──────── Source material
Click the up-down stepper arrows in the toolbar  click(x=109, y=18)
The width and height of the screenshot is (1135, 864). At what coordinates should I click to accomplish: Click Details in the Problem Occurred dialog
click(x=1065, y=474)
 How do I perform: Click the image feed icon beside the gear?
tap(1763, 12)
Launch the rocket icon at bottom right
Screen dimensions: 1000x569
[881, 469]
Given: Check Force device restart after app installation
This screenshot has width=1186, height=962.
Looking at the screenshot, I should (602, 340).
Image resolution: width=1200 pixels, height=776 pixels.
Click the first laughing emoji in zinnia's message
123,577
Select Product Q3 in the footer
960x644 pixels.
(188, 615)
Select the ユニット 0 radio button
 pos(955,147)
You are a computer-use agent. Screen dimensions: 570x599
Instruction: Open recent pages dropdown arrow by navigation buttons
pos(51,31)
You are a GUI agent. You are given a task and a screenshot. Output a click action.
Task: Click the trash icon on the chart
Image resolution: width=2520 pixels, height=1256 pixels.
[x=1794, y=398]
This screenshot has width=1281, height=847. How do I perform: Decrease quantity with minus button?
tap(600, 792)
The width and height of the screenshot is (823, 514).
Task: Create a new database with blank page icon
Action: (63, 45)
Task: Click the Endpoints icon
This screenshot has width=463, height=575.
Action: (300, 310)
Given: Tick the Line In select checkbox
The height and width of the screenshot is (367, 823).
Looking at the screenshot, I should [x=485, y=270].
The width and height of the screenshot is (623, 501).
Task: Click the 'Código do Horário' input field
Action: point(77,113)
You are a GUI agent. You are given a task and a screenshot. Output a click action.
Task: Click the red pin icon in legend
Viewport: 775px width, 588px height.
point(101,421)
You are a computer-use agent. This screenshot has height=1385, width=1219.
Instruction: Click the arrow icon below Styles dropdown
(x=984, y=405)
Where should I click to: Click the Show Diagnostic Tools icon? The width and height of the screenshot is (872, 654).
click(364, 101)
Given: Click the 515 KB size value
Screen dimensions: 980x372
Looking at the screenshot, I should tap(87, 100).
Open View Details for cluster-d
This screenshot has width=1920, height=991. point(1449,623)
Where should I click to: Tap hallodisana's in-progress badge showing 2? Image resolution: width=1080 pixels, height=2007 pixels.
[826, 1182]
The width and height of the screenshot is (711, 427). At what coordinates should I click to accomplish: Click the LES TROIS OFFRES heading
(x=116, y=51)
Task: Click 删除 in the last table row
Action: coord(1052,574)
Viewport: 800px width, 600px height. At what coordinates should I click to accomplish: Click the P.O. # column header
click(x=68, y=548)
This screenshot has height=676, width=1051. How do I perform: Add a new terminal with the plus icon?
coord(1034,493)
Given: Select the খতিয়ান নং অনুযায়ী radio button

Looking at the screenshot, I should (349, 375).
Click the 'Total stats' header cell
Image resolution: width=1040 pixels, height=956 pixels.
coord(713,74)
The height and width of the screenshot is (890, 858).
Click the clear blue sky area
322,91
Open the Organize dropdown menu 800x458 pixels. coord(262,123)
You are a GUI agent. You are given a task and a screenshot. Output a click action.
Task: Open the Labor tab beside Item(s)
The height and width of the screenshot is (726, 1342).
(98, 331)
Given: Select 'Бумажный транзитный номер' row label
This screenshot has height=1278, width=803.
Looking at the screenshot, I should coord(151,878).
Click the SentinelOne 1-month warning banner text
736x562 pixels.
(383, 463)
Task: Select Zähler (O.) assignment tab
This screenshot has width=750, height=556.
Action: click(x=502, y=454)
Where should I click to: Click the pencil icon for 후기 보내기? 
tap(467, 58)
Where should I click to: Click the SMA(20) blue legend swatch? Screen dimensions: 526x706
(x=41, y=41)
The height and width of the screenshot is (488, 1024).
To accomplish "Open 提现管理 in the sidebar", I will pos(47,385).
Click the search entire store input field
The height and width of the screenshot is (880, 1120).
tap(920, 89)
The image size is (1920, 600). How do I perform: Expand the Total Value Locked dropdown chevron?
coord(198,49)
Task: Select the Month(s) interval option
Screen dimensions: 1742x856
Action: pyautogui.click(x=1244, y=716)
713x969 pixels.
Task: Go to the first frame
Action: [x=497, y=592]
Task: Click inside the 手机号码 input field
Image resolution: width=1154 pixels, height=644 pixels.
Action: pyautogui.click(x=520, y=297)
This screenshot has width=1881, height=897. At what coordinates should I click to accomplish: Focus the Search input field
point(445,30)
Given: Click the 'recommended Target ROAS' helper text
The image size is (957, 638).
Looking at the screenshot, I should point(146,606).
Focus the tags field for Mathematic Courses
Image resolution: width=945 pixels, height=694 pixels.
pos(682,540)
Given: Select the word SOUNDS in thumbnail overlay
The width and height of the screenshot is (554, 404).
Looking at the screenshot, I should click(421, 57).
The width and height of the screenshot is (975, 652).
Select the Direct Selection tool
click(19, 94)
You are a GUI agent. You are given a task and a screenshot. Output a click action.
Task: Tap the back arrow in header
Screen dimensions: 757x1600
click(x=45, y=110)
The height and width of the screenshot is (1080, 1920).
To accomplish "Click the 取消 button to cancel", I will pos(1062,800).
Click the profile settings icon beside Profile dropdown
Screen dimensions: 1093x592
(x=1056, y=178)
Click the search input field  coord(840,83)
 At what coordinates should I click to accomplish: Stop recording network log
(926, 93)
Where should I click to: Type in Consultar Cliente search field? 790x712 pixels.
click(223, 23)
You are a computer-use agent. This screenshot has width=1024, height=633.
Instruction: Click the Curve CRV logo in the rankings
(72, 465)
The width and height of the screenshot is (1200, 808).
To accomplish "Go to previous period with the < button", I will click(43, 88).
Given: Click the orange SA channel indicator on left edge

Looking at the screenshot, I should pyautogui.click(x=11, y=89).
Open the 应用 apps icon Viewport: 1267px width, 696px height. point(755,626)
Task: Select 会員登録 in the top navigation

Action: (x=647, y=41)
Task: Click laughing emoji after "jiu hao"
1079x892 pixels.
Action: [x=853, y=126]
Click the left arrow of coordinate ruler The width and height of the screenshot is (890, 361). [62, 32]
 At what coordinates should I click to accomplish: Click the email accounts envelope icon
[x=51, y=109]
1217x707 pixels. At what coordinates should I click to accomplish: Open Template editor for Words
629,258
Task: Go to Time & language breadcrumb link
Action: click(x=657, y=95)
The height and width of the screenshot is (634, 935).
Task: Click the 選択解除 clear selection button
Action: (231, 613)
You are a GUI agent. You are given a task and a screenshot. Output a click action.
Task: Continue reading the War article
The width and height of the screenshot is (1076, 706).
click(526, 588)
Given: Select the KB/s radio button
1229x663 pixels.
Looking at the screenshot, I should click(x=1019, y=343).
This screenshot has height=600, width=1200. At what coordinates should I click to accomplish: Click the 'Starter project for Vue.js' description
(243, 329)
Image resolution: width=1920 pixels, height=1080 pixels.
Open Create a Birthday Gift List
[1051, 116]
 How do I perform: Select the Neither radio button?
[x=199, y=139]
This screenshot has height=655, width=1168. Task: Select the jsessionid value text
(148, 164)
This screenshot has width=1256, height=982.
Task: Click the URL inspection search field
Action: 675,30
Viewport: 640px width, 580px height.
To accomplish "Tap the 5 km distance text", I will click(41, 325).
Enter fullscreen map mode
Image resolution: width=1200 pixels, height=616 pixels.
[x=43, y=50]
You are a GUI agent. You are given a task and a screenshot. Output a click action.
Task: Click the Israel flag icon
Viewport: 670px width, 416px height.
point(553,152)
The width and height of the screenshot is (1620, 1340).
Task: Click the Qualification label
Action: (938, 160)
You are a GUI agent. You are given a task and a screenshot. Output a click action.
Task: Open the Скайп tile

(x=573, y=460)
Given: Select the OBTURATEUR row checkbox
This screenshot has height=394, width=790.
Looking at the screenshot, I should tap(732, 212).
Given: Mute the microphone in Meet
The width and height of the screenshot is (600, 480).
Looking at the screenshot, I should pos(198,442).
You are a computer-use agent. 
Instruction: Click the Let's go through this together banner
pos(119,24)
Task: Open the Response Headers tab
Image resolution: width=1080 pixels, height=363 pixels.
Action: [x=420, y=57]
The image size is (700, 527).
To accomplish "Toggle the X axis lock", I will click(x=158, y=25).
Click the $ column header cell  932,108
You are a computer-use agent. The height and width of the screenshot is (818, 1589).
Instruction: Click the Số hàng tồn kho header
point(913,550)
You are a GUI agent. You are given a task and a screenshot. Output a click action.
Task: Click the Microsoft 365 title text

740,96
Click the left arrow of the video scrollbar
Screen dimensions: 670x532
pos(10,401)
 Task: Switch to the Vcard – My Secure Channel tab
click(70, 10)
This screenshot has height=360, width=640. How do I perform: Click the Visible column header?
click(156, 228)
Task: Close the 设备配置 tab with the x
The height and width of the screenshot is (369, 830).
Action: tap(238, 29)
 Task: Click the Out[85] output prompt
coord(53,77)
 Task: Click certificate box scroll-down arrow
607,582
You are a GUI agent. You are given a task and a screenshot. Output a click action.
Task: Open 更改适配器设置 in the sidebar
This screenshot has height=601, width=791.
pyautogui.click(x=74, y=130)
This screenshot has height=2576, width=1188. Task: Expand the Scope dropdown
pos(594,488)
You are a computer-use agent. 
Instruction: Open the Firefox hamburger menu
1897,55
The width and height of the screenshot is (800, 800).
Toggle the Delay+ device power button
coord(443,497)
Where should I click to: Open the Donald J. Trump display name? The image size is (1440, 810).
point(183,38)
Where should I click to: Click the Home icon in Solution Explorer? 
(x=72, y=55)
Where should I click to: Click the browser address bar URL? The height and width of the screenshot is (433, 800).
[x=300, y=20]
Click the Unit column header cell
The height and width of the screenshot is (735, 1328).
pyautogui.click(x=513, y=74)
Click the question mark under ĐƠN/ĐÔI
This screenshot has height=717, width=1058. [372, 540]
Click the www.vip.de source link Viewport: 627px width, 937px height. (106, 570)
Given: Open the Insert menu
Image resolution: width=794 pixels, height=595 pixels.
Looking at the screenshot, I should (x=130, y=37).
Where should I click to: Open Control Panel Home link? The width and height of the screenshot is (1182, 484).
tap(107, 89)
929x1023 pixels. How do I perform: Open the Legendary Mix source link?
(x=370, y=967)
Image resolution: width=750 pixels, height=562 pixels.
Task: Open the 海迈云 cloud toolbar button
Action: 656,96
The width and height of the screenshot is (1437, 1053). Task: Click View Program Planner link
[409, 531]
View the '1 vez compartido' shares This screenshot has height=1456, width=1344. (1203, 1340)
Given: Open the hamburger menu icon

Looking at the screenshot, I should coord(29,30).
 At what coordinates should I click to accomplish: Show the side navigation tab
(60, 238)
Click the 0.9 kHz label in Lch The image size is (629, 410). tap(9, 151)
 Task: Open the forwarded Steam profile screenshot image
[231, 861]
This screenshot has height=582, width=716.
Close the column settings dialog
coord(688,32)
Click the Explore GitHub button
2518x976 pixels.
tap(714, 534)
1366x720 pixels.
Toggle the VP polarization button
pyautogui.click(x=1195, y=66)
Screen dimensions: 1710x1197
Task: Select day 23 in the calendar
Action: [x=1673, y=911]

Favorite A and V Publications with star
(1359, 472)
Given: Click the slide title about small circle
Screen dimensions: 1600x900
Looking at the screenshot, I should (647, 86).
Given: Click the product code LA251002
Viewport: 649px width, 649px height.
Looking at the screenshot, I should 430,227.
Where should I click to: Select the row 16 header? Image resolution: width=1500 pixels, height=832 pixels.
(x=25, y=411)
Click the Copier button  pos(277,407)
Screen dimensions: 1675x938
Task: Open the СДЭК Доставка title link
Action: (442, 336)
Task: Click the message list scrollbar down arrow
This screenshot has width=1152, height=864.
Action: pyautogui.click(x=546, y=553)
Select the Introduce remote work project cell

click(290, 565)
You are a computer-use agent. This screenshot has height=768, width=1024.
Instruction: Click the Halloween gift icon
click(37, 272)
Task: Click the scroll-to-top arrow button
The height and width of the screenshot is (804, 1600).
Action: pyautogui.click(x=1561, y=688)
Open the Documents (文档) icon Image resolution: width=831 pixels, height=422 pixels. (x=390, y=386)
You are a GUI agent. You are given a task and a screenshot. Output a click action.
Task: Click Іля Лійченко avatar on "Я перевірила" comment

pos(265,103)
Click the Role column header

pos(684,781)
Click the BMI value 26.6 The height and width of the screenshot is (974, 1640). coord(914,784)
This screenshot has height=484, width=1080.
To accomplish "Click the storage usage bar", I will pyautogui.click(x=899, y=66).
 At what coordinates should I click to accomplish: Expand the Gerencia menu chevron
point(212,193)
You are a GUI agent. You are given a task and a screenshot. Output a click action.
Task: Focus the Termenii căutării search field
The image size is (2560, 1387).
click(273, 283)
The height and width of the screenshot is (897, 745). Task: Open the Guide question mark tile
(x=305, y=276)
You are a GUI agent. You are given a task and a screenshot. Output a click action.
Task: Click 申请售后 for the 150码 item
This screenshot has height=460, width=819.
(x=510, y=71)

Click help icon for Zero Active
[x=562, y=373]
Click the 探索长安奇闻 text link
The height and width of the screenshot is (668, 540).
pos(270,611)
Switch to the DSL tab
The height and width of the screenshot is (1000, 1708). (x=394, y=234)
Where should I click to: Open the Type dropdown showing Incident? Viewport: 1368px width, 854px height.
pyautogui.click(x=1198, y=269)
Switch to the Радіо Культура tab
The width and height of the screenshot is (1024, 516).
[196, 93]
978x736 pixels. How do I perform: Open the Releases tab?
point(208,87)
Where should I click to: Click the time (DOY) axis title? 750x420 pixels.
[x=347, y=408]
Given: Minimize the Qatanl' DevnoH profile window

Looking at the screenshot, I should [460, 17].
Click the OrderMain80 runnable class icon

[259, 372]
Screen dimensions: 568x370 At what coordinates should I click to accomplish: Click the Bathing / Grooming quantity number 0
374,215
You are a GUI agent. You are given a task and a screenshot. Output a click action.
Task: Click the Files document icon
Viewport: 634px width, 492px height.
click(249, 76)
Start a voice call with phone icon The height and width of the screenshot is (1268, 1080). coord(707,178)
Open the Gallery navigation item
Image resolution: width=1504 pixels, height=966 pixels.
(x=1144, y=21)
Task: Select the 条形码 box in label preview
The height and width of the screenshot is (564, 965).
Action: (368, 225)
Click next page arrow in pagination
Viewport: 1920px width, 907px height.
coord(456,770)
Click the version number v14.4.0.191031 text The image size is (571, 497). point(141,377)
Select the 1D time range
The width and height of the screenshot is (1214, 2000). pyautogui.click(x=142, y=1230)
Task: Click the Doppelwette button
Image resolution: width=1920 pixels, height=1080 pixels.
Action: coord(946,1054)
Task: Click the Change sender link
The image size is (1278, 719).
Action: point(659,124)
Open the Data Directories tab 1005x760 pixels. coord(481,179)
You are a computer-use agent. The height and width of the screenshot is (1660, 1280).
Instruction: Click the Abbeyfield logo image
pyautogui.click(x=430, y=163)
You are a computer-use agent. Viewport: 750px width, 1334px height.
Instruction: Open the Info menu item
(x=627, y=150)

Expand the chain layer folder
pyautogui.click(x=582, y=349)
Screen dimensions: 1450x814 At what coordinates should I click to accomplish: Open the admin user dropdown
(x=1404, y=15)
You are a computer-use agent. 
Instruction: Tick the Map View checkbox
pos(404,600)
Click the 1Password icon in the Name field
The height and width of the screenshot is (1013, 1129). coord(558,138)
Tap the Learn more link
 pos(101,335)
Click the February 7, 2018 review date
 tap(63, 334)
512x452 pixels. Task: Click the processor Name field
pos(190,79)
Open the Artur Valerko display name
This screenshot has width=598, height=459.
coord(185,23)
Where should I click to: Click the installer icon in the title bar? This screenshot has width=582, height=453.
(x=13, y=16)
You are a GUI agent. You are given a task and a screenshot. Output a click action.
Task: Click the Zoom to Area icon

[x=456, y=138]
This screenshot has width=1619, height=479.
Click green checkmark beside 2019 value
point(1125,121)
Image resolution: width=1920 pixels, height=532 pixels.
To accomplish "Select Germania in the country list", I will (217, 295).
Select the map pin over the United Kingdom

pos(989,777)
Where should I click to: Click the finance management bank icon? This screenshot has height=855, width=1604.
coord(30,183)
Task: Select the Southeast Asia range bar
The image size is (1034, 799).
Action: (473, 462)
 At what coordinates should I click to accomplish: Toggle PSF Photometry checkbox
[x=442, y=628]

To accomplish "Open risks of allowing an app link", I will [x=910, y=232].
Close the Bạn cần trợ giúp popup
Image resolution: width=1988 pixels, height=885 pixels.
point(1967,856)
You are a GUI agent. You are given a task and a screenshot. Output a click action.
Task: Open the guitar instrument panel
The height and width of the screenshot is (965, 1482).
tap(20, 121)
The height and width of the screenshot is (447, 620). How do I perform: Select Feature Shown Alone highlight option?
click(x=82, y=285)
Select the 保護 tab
────────────────
**What you will do:**
Output the lines above between the one holding "Open the 应用" and the one holding "Task: Continue reading the War article", inclusive, with nothing before or after them.

**Solution for this task:**
Open the 应用 apps icon Viewport: 1267px width, 696px height. point(755,626)
Task: Select 会員登録 in the top navigation

Action: (x=647, y=41)
Task: Click laughing emoji after "jiu hao"
1079x892 pixels.
Action: [x=853, y=126]
Click the left arrow of coordinate ruler The width and height of the screenshot is (890, 361). [62, 32]
 At what coordinates should I click to accomplish: Click the email accounts envelope icon
[x=51, y=109]
1217x707 pixels. At what coordinates should I click to accomplish: Open Template editor for Words
629,258
Task: Go to Time & language breadcrumb link
Action: click(x=657, y=95)
The height and width of the screenshot is (634, 935).
Task: Click the 選択解除 clear selection button
Action: (231, 613)
You are a GUI agent. You are given a task and a screenshot. Output a click action.
Task: Continue reading the War article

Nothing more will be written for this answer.